« Projects 2008

Flexible Search Method for Structural Motifs in RNA

  • Project number: 202-08-06
  • Students: Isana Vaksler
  • Supervisor: Klara Kedem, Danny Barash

The discovery of non coding RNA (ncRNA) motifs and their role in regulating gene expression has recently attracted considerable attention. The goal is to discover these motifs in a sequence database.

Previous RNA motif search methods start from the primary sequence and only then take into account secondary structure considerations. Since different motifs vary in structure rigidity and in local sequence constraints, there is a need for algorithms and tools that can be fine-tuned according to the searched RNA motif.

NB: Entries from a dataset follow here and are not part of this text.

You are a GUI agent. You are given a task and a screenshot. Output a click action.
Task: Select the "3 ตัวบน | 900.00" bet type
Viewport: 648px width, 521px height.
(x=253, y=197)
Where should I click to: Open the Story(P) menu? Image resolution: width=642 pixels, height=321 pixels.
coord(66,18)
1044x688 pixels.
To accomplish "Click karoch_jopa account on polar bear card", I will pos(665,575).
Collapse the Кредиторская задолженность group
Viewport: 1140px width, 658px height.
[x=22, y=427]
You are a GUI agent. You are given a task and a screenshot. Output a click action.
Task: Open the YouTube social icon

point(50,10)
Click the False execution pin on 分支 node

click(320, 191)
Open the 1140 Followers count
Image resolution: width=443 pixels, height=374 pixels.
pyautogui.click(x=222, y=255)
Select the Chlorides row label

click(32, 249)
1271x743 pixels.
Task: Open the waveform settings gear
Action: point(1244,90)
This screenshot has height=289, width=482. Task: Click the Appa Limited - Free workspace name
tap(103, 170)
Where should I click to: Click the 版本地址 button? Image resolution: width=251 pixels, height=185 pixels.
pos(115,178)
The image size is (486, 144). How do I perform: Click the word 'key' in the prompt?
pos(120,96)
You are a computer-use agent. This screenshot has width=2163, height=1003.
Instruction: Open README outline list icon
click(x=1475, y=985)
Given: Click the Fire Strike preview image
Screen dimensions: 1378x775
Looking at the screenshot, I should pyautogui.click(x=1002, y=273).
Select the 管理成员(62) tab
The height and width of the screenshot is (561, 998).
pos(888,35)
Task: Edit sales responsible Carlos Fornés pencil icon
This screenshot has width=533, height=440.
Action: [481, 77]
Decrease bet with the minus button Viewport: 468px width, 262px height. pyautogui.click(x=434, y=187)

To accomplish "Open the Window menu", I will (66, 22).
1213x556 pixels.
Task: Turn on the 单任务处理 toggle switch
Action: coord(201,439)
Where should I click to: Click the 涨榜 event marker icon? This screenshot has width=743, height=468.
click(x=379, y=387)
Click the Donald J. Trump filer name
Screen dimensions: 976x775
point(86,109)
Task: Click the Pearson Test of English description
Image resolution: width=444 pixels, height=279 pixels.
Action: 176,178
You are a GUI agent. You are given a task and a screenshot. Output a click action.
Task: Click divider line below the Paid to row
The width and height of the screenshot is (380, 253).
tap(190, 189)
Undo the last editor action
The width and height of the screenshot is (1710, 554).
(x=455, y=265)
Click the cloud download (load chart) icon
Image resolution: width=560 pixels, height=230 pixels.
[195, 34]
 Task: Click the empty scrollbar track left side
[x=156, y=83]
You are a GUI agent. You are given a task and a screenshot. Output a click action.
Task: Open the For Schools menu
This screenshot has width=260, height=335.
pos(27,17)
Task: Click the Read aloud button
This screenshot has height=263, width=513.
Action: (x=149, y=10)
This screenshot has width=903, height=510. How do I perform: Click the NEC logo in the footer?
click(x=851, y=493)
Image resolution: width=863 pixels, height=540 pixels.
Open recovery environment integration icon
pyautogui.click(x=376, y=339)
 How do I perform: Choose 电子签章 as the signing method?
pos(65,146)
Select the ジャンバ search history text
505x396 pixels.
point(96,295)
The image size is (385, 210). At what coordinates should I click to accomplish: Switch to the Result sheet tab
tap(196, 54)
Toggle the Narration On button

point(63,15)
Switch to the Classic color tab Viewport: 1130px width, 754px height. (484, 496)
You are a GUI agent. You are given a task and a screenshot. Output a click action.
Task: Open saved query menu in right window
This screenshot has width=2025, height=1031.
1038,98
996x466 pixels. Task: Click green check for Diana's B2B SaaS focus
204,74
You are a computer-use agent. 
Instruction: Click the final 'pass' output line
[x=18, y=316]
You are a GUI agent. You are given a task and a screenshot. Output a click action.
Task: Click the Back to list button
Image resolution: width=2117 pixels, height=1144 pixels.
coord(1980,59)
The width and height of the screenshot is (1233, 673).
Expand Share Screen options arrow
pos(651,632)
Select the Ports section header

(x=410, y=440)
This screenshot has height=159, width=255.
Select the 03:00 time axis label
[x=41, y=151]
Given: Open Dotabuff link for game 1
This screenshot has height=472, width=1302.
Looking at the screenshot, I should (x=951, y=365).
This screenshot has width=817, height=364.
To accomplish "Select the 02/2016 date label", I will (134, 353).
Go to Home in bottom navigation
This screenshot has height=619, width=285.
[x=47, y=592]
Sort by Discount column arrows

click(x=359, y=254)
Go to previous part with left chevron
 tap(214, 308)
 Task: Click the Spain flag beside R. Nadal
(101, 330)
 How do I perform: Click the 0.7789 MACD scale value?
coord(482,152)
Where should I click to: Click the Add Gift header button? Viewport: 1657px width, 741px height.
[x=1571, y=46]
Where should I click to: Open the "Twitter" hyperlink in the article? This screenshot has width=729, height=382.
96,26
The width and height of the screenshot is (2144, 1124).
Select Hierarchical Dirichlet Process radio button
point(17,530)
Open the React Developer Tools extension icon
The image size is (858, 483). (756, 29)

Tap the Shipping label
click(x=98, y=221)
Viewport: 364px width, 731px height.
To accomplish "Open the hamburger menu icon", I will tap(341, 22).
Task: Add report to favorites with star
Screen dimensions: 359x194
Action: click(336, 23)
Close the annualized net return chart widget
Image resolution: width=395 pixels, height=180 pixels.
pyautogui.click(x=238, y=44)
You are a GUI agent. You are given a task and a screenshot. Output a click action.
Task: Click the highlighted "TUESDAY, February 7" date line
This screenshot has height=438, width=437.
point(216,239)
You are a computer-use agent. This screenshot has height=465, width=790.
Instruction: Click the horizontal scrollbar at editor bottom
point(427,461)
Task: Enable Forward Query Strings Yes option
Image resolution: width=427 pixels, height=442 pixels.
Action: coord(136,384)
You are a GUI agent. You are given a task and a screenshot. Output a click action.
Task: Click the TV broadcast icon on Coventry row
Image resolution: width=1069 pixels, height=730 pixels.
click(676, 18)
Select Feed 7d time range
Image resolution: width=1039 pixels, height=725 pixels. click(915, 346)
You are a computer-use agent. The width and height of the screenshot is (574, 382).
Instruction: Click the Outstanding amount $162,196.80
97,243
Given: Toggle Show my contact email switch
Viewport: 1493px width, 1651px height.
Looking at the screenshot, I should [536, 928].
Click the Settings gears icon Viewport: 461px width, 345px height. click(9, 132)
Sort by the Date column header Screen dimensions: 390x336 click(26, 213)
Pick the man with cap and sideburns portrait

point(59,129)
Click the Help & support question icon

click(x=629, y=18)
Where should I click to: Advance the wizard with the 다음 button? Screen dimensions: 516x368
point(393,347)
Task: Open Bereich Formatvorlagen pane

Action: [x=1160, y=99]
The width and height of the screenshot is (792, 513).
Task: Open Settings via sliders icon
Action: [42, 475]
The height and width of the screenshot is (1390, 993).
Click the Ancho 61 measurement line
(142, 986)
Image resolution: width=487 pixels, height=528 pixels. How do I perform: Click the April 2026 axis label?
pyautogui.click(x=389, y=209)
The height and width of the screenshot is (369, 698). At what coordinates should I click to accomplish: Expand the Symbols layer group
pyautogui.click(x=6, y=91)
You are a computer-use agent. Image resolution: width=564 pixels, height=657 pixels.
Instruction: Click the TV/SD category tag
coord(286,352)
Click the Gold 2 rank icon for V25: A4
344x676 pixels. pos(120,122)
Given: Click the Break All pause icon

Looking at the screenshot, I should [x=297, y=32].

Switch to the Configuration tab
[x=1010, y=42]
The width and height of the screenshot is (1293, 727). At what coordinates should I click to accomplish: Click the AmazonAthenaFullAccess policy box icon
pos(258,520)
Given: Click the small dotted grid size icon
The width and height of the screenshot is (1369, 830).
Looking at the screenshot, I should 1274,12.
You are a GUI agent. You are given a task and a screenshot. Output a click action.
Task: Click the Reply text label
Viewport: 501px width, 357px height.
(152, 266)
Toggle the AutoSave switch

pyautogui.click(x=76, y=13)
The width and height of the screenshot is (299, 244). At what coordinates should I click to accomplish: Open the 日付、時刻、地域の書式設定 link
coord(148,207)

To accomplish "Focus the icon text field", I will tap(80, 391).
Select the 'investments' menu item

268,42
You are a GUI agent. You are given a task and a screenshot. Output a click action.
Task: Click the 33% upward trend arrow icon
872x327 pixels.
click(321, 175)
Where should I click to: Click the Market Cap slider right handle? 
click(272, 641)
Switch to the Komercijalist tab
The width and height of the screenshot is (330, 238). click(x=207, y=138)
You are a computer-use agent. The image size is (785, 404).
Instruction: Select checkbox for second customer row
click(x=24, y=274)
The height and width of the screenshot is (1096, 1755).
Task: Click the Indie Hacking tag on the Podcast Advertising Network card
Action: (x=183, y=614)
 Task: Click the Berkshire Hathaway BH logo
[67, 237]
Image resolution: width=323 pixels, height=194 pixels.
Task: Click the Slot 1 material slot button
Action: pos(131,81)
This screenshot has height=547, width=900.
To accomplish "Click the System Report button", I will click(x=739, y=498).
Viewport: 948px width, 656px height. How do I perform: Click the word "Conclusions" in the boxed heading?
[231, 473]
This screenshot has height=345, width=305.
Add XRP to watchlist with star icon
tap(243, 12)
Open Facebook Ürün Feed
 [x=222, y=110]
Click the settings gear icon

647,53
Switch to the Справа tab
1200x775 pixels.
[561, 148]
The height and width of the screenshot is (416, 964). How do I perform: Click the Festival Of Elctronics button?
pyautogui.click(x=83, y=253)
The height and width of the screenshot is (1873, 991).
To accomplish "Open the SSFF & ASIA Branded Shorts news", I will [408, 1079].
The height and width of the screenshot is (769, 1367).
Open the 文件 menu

We present an RNA motif search tool called STRMS (Structural RNAMotif Search), which takes as input the secondary structure of the query, including local sequence and structure constraints, and a target sequence database. It reports all occurrences of the query in the target, ranked by their similarity to the query, and produces an html file that displays graphical images of the predicted structures for both the query and the candidate hits.

Our tool is flexible and takes into account a large number of sequence options and existence of potential pseudoknots as dictated by specific queries. Our approach combines pre-folding and an O(mn) RNA pattern matching algorithm based on subtree homeomorphism for ordered, rooted trees.

We employed STRMS in search for both new and known RNA motifs (riboswitches and tRNAs) in large target databases. Our results point to a number of additional purine bacterial riboswitch candidates in newly sequenced bacteria, and demonstrate high sensitivity on known riboswitches and tRNAs.